Voat, a social news aggregation site and forum established in 2014, promises to be like Reddit but without censorship and an "anything legal goes" tagline.
It has been created by two Computer Science and Economics students of the University of Zurich.
If you have followed the news on Reddit recently you may have noticed that the site banned several groups on the site -- called subreddits -- of which the largest had more than 150k subscribers.
Registered users can subscribe to groups on Reddit to keep up with what is happening in those groups.
Voat looks and feels like Reddit when you open the site. This may not be possible right now thanks to an increase in user registrations on the site following the ban of groups on Reddit and a DDoS attack on the site according to a message on the site's official Twitter account.
Right now, it is more likely that you will receive a "this webpage is not available" notification than a working site.
The creators of the site announced that they are working on migrating to Cloudflare to add better protection against DDoS attacks in the near future and to move to a new "cloud-based" infrastructure as well.
The core difference between Voat and Reddit at the time is Voat's promise not to censor groups or ban groups on the site. That's without doubt a core reason why users from banned groups on Reddit, and users opposed to recent changes on Reddit, moved to Voat after the actions on Reddit.
It should be clear that you should not expect Reddit traffic levels on the site. If you check out the front page for instance, you will notice that votes don't reach three digits let alone four digits often on the site often.
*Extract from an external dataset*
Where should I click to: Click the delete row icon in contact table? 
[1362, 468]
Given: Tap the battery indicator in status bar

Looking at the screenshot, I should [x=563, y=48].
There are slight differences apart from that. Voat calls its groups subverses instead of subreddits, and uses the /v/ directory instead of the /r/ directory in its url.
Reddit users who check Voat out or make the switch to the site completely, will be at home right away.
While there is no way currently to migrate account information such as the active subscriptions or messages, it should not take long to add subscriptions again considering that you can re-open the groups easily thanks to the similar url structure of the service.
All you have to do to a group like https://www.reddit.com/r/aww/ is to replace www.reddit.com with voat.co, and the /r/ part with /v/ to load the same group on https://voat.co/v/aww/.
Voat may look like an attractive new destination for users fed up with recent changes on Reddit right now but there are quite a few uncertainties that may keep you from switching completely.
For instance, if the site can manage to survive DDoS attacks should they continue without losing too many users in the process, how it is financed in the long run, and whether it holds true to the "anything legal goes" mantra that seemingly sets it apart from Reddit.
Now You: What's your take on Voat?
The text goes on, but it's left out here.